As for Maines and her fellow Chicks, their brand of country music is wholly innocuous; scrubbed free of any political stance, a happy-face, good-time sound. The funny thing is, though, they play the beejeeziz out of their instruments like proper hillbilly gals, rather than simply emitting a constipated, monotone grunt and pretending to strum a guitar like the talent-free poseur Keith, whose main claim to fame is composing the galloot anthem “Courtesy of the Red, White and Blue (The Angry American).” So who's really more country—Keith or Maines?

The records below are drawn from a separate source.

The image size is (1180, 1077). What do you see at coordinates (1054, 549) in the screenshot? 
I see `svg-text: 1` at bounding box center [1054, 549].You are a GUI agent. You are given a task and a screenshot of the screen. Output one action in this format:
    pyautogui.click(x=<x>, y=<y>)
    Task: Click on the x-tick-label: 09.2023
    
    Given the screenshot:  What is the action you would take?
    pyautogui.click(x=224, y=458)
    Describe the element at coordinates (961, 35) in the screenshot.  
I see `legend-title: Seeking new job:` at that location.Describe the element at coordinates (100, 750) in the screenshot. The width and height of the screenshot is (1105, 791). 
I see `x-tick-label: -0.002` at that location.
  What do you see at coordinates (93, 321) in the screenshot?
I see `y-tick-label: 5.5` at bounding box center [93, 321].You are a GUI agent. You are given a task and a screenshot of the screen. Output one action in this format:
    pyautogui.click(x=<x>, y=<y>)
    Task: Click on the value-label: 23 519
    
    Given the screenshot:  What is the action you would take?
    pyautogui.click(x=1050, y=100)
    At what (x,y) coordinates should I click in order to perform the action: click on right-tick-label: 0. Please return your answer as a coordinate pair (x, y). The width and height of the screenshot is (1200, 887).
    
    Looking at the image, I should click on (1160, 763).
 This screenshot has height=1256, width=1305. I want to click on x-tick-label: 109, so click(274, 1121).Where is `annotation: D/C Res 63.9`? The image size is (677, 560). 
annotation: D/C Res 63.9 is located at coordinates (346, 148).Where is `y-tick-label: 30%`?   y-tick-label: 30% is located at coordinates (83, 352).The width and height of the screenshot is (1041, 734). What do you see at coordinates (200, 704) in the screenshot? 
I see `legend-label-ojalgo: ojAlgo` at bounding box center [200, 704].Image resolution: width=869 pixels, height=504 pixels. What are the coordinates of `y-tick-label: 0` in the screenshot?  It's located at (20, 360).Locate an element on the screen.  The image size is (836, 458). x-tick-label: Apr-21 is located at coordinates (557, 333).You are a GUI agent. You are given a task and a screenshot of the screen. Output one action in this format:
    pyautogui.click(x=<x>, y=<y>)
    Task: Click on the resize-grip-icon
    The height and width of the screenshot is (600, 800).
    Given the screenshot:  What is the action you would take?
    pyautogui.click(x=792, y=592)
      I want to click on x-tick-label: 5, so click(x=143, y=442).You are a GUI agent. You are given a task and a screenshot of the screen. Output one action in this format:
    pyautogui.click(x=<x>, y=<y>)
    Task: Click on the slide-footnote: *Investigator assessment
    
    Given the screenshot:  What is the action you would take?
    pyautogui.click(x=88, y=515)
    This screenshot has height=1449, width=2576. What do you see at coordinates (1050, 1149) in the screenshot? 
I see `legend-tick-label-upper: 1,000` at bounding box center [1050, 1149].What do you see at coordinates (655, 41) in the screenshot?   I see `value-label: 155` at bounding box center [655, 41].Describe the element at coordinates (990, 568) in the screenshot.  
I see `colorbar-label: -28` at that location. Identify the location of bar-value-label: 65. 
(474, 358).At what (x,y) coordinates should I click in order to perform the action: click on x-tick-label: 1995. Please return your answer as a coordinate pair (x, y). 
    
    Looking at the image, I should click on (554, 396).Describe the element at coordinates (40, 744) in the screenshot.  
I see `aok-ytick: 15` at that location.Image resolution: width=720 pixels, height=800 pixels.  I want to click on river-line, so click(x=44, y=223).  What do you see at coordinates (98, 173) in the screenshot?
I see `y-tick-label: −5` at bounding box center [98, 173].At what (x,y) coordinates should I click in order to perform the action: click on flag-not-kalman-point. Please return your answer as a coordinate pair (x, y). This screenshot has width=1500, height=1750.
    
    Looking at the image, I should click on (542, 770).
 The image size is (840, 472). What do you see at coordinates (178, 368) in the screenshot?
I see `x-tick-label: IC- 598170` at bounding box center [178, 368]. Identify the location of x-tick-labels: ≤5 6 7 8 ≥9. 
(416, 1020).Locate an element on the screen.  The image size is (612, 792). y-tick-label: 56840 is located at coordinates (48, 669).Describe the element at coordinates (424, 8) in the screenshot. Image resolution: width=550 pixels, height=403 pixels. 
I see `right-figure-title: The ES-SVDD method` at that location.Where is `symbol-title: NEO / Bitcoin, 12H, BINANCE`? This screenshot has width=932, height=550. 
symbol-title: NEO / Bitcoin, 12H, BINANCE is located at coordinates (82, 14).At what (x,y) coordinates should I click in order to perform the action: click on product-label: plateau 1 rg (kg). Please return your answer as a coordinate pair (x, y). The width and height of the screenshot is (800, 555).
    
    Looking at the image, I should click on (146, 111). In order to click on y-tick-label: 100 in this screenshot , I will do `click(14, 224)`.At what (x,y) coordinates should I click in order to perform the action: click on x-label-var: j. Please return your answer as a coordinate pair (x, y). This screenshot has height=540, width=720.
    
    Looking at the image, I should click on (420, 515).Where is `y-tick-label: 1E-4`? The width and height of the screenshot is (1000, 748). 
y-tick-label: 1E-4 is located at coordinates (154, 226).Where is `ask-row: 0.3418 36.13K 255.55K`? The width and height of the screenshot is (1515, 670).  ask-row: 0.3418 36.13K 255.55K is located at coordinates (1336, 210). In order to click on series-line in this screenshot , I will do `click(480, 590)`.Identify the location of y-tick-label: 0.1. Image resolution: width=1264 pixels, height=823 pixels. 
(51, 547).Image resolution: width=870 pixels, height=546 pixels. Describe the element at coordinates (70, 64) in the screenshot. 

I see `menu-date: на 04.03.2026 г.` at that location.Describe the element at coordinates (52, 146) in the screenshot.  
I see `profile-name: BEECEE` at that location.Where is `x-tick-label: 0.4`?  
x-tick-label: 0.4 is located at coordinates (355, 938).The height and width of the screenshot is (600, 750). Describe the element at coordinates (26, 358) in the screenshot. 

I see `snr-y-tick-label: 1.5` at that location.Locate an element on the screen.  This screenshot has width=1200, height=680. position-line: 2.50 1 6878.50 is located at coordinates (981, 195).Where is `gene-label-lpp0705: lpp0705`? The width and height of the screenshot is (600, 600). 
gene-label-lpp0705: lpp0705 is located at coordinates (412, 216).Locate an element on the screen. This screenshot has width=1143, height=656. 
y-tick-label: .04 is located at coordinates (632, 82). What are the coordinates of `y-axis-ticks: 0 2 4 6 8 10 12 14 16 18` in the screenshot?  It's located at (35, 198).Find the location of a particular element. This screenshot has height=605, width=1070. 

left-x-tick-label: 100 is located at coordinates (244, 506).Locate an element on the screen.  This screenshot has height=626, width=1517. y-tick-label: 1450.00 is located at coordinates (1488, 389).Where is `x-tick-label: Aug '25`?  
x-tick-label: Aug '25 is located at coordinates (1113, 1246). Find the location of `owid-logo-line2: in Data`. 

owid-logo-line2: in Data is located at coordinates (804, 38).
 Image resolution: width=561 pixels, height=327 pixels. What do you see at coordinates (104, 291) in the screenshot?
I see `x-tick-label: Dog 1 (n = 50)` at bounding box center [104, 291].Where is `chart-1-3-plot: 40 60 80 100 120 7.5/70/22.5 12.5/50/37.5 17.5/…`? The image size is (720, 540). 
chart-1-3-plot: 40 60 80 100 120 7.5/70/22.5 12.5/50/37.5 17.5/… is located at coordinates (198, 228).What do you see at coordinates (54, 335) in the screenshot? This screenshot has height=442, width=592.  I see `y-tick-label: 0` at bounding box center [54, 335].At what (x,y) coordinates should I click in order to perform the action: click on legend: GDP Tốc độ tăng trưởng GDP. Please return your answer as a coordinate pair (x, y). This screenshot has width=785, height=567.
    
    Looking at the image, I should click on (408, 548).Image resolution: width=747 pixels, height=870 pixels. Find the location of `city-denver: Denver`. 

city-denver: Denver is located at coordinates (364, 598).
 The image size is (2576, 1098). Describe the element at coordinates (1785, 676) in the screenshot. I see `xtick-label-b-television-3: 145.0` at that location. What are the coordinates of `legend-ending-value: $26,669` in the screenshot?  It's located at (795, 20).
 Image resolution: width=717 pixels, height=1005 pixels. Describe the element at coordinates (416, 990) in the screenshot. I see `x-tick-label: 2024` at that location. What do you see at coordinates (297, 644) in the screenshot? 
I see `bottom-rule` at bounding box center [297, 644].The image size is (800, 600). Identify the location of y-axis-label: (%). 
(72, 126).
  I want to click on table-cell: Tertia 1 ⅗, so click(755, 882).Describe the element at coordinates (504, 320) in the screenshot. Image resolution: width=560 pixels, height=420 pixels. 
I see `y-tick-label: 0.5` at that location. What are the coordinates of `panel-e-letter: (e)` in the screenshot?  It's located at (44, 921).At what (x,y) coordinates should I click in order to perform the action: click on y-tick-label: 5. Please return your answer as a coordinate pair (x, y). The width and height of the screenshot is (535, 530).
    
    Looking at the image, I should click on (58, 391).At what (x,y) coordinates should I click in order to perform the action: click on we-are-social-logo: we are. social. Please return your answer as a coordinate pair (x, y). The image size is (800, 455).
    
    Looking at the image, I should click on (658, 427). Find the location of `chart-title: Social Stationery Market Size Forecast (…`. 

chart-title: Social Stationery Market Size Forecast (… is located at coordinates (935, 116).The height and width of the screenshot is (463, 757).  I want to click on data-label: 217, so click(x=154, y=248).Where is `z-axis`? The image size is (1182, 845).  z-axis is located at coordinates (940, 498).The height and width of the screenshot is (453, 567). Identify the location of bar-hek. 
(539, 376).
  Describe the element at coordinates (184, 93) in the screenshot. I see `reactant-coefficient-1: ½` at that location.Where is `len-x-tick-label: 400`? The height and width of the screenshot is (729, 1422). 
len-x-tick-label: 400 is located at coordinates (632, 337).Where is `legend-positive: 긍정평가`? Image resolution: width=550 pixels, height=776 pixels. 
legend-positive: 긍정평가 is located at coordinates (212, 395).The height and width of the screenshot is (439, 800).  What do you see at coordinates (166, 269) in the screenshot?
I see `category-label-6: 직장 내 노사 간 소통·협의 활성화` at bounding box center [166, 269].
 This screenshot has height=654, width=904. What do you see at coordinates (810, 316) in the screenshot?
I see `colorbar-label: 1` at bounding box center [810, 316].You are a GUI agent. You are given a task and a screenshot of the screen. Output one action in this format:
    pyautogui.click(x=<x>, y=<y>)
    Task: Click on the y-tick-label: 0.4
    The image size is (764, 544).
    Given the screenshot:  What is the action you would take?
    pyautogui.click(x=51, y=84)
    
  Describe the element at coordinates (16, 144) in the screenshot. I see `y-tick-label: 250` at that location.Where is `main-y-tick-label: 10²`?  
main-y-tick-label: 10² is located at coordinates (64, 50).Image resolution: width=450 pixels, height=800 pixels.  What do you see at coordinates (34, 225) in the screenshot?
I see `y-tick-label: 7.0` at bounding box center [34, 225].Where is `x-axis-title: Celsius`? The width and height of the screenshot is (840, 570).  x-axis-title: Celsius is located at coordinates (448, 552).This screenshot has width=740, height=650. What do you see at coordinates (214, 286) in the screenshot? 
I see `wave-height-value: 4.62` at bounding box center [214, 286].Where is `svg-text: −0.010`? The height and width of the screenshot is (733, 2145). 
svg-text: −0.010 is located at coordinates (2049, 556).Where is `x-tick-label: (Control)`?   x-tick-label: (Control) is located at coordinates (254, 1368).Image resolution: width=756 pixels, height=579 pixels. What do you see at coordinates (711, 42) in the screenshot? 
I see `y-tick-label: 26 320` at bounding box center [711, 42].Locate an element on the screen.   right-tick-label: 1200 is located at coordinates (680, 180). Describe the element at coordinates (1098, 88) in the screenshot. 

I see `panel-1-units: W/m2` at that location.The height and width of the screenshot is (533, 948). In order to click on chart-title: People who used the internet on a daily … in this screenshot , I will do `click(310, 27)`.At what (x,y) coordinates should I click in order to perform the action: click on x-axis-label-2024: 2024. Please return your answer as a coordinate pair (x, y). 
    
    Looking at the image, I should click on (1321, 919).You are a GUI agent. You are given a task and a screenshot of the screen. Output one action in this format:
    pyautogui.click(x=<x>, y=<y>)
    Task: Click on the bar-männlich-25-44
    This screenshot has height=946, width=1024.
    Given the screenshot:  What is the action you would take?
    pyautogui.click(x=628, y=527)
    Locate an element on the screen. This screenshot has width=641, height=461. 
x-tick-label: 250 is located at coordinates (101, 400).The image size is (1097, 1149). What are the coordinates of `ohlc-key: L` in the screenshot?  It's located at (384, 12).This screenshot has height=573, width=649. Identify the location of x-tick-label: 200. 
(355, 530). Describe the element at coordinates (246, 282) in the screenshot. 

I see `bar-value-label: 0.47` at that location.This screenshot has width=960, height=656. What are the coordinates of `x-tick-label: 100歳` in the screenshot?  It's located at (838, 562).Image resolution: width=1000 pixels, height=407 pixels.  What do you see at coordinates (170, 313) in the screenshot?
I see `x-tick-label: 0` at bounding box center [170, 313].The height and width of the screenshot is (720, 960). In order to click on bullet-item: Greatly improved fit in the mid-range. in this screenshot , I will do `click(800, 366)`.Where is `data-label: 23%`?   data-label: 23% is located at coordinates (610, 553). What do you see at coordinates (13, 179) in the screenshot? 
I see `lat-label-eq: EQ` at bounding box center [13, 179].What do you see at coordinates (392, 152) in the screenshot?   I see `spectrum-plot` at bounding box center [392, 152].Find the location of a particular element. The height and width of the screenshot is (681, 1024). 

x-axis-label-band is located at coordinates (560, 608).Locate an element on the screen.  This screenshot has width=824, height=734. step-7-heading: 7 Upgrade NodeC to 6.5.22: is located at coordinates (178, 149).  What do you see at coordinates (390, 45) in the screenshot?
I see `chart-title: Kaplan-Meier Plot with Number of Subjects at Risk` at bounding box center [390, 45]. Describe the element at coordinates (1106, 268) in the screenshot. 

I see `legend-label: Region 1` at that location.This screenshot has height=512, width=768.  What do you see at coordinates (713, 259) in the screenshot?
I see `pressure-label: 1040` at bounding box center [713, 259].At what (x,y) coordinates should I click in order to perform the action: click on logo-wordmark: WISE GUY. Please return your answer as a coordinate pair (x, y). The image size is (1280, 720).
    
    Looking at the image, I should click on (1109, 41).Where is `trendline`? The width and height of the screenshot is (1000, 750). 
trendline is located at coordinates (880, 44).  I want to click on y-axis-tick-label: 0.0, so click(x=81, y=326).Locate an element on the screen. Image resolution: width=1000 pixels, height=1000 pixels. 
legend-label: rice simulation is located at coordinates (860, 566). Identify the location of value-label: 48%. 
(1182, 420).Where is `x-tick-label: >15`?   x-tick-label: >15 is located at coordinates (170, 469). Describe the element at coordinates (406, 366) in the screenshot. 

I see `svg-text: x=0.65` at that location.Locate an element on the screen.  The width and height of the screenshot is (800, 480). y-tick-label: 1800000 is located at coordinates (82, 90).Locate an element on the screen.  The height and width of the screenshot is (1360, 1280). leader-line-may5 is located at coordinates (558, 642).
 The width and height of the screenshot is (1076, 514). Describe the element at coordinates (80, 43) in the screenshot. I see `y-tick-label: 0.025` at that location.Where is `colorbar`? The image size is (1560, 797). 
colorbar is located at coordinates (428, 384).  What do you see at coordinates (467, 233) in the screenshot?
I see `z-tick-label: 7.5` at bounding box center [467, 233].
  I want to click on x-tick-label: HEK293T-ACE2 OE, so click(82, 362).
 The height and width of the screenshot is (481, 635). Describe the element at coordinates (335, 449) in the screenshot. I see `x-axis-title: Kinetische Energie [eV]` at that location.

Final word: I ain't no kinda knee-jerk liberal. I guardedly supported the war in Iraq; guardedly, because while I recognized that the world would be a much better place without the likes of Saddam Hussein and that pure pacifism is about as realistic as Teletubbies, I knew there'd be a horrible price to pay for his removal, that we were going in there for all the wrong reasons, and that the Bush administration had no intention of protecting the already brutalized Iraqi citizenry and establishing a representative democracy once the dirty deed had been done. So I'm relieved that Saddam is apparently cowering in a sand dune wearing shit-stained BVDs somewhere, but I'm frightened and appalled that this country continues to turn a blind eye as the current administration endeavors to rape the Bill of Rights with its Patriot Act, whose title alone implies that those who disagree with its very premise might be treasonous. Meanwhile, the American media continue to sieg heil it all to the beat of bad country music. You know, I may well be an even angrier American than Keith.

Meanwhile, go see the Dixie Chicks Sunday and Monday at the Pond. They're cute, they're fun, they're great musicians, and whatever Maines may lack in political eloquence to back up her instincts, she makes up for in having the sand to swim against a very foreboding tide. In fact, I'd say she's a lot more courageous than a turd named Toby.